TRAVEL: 3 Days in Edinburgh

09:30

edinburgh

My Edinburgh Mini-break

At the start of November, my boyfriend and I went on a ‘belated 21st birthday’ mini break away to Edinburgh. Although I had been to Edinburgh a couple of years ago, Dan had never ventured to the city before so I took this opportunity to show him around the beautiful city.  It was a wonderful 3 days away from my marketing placement, and, for Dan, the trip coincided with his reading week. So, having crammed as much as we could into the 3 days we were there, I thought I would share a few of my favourite photos and sights in a blog post.

edinburgh

We headed to Edinburgh by train, although many will choose to fly. Our train to Edinburgh Waverley was just over 3 hours long and got us right into the heart of the city. We had chosen to stay in the No11 Boutique Hotel. With only a short 15-minute walk to both the new and old town, the hotel, a beautiful Georgian House, was ideal for accessing the sites around Edinburgh. Although we didn’t eat dinner in the restaurant, the full-sottish breakfast that was provided had a lot of options to chose from on its menu and set us up for the day. The lack of roof in the en-suite bathroom, however, was a tad peculiar. Nevertheless, I'd definitely consider staying there again should we revisit the city in the future. 

edinburgh
Edinburgh offers plenty to see and do. Fortunately, a lot of the sights in Edinburgh can be seen/ done without parting with your hard earned cash.  There were, however, a couple of sites that we opted to pay for to get the full Edinburgh experience.

Old Town - Royal Mile
In Edinburgh's 'Old Town', the Royal Mile encompasses the walk from Holyrood Palace / Scottish Parliament, up to Edinburgh Castle. Between the two, you are treated to the beautiful buildings and traditional 'closes' up and down the entire 'mile'.  Although I’ve never seen so much cashmere in my life walking through the old town, you cannot run out of the beautiful scenery of this stretch of road.

edinburgh
edinburgh
New Town 
Edinburgh New Town is equally as elegant with its abundance of shops (your more traditional high street stores this time), beautifully kept parks and spacious streets, all with an outstanding view of the castle towering above. 

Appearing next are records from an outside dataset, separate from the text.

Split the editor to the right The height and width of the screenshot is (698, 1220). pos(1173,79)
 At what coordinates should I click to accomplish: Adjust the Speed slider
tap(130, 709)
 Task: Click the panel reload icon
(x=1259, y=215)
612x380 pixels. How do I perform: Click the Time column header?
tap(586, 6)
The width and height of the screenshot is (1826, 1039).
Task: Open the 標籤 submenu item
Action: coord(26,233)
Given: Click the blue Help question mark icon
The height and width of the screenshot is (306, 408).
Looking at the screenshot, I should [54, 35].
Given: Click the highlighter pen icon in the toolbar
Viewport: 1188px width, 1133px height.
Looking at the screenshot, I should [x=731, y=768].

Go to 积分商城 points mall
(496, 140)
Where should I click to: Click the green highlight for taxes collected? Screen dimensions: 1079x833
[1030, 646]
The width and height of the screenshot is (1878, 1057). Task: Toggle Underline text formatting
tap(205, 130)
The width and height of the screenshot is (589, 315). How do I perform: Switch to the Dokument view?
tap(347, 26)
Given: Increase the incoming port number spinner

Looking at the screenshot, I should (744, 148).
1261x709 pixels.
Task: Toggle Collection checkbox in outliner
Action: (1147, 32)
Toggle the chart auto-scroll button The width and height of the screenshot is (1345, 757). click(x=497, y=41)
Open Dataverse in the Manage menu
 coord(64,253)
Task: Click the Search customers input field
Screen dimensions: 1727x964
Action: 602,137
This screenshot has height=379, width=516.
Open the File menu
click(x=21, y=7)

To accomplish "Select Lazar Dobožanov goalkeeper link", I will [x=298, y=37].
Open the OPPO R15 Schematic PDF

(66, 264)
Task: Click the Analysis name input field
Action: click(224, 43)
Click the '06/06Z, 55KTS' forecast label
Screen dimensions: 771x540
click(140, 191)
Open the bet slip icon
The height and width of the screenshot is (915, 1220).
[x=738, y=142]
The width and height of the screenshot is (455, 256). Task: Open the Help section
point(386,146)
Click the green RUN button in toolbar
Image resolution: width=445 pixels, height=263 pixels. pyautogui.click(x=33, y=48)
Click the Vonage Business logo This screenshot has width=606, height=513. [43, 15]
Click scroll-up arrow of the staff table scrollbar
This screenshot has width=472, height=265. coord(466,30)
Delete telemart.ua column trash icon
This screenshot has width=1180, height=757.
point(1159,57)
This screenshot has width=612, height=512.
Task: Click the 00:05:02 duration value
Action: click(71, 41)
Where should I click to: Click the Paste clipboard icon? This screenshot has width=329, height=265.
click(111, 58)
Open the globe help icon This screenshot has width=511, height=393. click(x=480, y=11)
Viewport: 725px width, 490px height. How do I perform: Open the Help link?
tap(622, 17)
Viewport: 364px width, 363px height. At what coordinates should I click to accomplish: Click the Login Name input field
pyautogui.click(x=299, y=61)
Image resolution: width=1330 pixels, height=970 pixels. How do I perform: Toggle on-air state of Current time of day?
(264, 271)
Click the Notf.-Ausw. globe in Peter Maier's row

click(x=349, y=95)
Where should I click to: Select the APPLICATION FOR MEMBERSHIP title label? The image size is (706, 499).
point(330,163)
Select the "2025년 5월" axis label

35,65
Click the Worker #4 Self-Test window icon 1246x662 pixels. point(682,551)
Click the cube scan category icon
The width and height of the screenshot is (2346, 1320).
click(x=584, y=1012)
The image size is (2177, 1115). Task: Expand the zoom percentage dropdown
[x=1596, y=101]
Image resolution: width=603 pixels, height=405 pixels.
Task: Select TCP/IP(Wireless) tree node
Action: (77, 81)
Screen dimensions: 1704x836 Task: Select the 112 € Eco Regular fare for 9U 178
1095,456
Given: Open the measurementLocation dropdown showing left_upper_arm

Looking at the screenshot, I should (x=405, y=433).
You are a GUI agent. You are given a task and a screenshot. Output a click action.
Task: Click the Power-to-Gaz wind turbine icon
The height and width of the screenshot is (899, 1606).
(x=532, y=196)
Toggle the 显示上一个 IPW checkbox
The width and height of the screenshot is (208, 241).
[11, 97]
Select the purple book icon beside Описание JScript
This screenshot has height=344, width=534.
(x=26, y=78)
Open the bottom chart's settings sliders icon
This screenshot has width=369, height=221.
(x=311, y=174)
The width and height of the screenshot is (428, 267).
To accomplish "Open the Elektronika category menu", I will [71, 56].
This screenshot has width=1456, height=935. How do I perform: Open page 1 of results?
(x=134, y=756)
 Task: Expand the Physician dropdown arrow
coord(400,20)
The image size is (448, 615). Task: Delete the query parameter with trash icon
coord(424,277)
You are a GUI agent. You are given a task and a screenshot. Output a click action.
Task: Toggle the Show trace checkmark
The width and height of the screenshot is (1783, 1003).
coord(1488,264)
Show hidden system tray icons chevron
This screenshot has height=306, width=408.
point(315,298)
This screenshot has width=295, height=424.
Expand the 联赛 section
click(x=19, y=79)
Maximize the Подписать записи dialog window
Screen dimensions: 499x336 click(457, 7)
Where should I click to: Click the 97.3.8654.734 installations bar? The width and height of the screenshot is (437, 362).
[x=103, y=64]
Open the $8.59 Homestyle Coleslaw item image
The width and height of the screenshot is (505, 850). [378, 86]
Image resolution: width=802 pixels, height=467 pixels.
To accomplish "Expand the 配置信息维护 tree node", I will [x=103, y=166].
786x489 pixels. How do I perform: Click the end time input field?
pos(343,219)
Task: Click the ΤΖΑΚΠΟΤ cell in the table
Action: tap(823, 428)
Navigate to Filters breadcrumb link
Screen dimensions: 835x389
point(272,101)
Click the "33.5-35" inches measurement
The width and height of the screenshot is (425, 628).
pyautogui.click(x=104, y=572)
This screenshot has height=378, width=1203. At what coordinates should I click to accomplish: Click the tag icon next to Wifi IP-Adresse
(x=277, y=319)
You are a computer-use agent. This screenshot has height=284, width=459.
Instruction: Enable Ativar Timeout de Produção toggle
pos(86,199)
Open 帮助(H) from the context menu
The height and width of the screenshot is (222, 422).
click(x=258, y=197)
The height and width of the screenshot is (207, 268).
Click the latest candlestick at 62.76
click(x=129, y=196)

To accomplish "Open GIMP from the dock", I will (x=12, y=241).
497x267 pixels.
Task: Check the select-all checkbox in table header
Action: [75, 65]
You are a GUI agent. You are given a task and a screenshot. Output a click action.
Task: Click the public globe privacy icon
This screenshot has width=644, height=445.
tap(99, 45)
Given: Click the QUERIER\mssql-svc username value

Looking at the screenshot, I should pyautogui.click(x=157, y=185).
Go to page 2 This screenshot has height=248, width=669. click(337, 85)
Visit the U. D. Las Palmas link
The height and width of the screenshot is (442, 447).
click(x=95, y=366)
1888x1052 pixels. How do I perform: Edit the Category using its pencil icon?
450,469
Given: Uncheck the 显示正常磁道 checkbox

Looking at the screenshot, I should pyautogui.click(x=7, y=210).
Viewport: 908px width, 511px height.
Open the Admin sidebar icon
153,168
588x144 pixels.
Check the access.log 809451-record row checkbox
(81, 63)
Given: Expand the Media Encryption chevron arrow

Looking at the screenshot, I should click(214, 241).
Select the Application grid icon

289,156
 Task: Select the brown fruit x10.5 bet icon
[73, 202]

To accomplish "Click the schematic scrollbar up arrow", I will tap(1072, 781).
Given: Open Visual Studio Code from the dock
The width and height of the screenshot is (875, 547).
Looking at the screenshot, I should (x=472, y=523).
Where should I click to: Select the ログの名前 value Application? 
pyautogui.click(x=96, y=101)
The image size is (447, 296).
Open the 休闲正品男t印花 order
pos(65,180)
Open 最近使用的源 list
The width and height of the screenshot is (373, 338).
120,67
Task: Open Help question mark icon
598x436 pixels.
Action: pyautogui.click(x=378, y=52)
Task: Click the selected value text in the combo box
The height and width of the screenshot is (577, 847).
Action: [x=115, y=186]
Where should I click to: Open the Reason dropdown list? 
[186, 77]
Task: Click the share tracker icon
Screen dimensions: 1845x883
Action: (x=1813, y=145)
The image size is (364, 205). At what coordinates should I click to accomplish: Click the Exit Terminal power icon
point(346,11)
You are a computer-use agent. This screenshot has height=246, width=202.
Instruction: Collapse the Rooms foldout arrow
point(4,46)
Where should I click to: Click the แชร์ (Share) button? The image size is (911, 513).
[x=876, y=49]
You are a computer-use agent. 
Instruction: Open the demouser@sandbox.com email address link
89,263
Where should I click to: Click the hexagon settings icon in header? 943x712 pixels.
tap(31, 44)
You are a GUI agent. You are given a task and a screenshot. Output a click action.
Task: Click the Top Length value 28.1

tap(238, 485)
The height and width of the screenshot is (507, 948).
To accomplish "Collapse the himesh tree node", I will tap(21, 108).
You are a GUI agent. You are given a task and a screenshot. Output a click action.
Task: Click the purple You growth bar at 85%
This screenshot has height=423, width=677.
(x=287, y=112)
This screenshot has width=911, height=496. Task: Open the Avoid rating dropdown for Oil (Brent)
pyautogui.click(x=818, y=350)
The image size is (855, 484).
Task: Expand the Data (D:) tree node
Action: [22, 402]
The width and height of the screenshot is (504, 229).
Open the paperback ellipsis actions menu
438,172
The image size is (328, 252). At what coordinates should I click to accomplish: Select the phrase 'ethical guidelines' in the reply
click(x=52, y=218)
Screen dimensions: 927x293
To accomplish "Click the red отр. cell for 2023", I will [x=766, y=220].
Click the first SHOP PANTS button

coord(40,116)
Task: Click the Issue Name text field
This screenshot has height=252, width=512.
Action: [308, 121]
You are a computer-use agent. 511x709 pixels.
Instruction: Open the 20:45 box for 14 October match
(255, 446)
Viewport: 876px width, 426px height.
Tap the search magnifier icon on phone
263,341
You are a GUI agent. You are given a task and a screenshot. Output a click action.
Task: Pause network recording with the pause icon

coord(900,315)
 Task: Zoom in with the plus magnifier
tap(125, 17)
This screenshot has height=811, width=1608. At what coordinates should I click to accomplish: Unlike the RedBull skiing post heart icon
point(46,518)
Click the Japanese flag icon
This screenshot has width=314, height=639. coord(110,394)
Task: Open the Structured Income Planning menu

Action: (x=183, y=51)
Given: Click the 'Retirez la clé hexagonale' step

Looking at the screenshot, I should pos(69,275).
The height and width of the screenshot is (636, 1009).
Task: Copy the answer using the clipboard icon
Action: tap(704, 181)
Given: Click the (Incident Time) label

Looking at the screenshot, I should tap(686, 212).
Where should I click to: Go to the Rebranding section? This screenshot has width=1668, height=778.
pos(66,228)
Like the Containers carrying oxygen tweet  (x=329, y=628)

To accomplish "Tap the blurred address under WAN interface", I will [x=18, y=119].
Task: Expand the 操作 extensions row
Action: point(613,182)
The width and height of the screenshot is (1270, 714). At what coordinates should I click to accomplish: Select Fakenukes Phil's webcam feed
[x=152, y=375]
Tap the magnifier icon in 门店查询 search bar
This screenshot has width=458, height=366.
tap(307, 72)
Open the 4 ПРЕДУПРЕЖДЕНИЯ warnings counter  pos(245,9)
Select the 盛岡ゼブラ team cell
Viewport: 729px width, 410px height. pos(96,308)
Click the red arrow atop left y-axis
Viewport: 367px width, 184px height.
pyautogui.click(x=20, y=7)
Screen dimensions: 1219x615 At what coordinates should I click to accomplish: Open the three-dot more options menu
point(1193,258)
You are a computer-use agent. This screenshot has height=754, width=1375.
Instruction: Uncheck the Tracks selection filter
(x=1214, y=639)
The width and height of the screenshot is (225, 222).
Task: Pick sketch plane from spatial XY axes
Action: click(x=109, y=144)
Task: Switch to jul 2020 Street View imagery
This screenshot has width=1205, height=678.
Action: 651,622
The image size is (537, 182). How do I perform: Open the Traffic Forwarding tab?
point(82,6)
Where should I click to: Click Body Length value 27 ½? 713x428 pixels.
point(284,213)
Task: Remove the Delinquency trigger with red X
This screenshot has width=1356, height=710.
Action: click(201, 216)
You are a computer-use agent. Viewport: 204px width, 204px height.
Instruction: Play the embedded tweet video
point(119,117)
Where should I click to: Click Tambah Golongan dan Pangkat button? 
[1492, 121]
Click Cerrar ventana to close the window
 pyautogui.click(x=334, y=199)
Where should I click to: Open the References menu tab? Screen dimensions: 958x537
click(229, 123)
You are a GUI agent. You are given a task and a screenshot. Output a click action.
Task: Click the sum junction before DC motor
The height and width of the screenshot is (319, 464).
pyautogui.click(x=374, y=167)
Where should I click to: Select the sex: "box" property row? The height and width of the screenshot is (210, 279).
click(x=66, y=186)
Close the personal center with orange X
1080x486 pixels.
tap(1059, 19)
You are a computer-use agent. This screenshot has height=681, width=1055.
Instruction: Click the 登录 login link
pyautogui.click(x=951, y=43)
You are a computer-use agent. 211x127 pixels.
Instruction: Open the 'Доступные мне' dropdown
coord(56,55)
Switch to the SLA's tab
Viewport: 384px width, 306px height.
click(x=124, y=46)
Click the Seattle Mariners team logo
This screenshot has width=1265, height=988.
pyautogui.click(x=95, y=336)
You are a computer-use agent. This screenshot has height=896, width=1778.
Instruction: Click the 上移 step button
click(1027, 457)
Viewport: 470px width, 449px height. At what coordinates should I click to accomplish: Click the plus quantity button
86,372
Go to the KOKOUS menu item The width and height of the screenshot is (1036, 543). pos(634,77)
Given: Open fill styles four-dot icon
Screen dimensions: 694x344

national museum of scotland
national museum of scotland
National Museum of Scotland (FREE/ Donation)
This museum is a beautifully planned out museum showing the different eras of Scottish history and my big-kid mentality particularly enjoyed the technology and transport sections that were host to interactive activities. I particularly enjoyed the cycle race situated alongside the taxidermy animals where you have to try and outrace (out-pedal) a cheetah. 

We spent 2 hours in the museum and were there until it closed as there is so much to see! The building itself is also worth a look, particularly the rooftop terrace on level 7 which overlooks the castle.

edinburgh

edinburgh

Scottish National Portrait Gallery (FREE/Donation)
On our last day in Edinburgh, we found ourselves with some spare time to kill before our train so decided to explore the portrait gallery. Housed in a beautiful building, the gallery offers different kinds of visual art, and traditional art and offers a great pit stop on a rainy day if galleries are of interest to you. 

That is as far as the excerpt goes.